- Born: Diane Janice Willis 9 May 1937 (age 89) Oklahoma, United States

Academic background
- Alma mater: Northeastern State University; University of Oklahoma; George Peabody College;
- Thesis: Perceptual and cognitive performance of children as functions of socio-economic class (1970)
- Doctoral advisor: Nicholas Hobbs

Academic work
- Discipline: Psychologist
- Sub-discipline: Child Psychology

= Diane Willis (professor) =

American psychologist

Diane Janice Willis is an American psychologist who focuses on clinical adolescence and child psychology. As of 2024 she is a professor emeritus at the University of Oklahoma Health Science Center.

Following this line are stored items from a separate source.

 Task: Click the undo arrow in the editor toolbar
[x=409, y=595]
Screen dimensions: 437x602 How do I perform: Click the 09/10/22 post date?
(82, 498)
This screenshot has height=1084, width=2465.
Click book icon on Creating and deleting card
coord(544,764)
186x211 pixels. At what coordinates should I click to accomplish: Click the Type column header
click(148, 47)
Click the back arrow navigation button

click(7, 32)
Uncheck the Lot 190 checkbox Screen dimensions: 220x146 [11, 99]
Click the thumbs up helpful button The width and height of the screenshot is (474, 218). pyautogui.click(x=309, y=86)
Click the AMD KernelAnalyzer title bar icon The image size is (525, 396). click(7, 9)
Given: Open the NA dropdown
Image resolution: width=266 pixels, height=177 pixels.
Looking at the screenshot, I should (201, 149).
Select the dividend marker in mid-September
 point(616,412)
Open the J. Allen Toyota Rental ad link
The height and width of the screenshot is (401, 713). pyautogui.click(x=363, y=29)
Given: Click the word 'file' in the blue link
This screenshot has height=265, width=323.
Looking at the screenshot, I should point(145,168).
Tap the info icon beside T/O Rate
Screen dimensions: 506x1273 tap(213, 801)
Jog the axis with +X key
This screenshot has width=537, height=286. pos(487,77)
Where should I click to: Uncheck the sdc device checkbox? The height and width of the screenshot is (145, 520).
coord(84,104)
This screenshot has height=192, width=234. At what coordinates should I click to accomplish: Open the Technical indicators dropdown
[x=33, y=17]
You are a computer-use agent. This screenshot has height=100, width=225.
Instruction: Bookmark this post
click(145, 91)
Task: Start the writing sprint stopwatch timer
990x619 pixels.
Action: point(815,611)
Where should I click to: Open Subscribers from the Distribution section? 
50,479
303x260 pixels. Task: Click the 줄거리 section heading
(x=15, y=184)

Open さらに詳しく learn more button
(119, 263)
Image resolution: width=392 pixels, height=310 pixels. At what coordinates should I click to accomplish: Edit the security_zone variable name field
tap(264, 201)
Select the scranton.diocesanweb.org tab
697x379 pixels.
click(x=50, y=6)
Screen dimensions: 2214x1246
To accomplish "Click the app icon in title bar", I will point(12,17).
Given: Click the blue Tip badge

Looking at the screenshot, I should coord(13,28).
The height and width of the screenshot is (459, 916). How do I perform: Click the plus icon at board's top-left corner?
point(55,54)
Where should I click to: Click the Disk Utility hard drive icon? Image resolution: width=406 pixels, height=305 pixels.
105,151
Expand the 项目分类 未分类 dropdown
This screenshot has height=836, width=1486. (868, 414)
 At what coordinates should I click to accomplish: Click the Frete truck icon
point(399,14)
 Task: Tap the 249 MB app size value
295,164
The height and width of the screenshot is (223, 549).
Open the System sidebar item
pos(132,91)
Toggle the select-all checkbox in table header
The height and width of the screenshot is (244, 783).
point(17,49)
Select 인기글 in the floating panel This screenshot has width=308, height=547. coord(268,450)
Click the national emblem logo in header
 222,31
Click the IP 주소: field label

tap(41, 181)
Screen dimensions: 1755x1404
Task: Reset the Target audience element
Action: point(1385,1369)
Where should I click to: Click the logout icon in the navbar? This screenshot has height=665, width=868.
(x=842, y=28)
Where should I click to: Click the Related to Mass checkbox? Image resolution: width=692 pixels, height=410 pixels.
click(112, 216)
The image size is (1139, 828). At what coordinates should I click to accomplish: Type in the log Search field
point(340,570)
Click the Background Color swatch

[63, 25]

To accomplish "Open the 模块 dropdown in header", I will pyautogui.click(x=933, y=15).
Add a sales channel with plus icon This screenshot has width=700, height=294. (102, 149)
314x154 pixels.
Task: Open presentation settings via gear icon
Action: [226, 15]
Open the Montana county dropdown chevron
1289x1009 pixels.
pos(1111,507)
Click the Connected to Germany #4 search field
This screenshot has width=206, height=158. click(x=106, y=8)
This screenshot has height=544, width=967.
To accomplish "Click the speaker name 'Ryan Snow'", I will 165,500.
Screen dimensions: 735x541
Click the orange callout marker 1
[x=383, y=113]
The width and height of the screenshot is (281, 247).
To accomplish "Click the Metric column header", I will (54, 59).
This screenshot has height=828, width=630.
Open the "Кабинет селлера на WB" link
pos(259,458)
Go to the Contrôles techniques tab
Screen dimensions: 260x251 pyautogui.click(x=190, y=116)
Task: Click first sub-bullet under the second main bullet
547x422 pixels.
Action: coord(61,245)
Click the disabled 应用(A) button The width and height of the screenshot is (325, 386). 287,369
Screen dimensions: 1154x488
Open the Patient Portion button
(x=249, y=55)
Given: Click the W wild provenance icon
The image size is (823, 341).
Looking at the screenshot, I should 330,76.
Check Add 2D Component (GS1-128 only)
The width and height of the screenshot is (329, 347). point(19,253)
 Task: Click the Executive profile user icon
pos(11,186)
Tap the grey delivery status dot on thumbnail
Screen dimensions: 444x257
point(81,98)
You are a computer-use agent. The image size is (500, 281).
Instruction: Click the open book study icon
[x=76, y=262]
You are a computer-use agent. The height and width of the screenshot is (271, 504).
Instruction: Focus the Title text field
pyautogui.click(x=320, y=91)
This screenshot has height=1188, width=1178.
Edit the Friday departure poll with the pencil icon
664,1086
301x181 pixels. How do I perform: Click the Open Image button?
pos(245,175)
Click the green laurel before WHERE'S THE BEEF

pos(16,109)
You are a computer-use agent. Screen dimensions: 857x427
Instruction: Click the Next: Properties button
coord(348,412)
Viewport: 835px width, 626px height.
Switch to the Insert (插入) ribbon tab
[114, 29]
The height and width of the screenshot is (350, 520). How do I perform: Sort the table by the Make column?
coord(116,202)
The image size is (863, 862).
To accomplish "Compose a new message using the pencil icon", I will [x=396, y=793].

== Early life and education ==
Diane Janice Willis was born on May 9, 1937 in Northern Oklahoma. Her father, William Paschal, was a teacher and high school principal, but when he met Willis' mother, Zelma Bynum Willis, he began to work for a business to provide for the family. Her family moved around, and eventually settled in Tahlequah, Oklahoma.

Willis graduated with a Bachelor's in Biology from Northeastern State University in Tahlequah, Oklahoma and went on to get her Master's of Arts in Psychology from George Peabody College in 1965. She decided she wanted to return home and was offered to start her PhD in University of Oklahoma's clinical training program where she worked with Muzafer Sherif. In 1970 she was awarded her PhD in Psychology from the University of Oklahoma.

== Career and research ==
In 1973 Diane became editor for the Society of Pediatric Psychology newsletter, which was later renamed the Journal of Pediatric Psychology.

After finishing her postdoctoral training from University of Oklahoma Health Sciences Center, Willis took on the Chief Psychologist position at John W. Keys Speech and Hearing Center. From 1974 until around late 1975 Willis worked as a psychology consultant. She then accepted the position of Director of Psychological Services at the Child Study Center.

Willis’s research focused on understanding how learning disabilities and outside factors affected their learning. She is also known for her work starting outreach programs for Native Americans.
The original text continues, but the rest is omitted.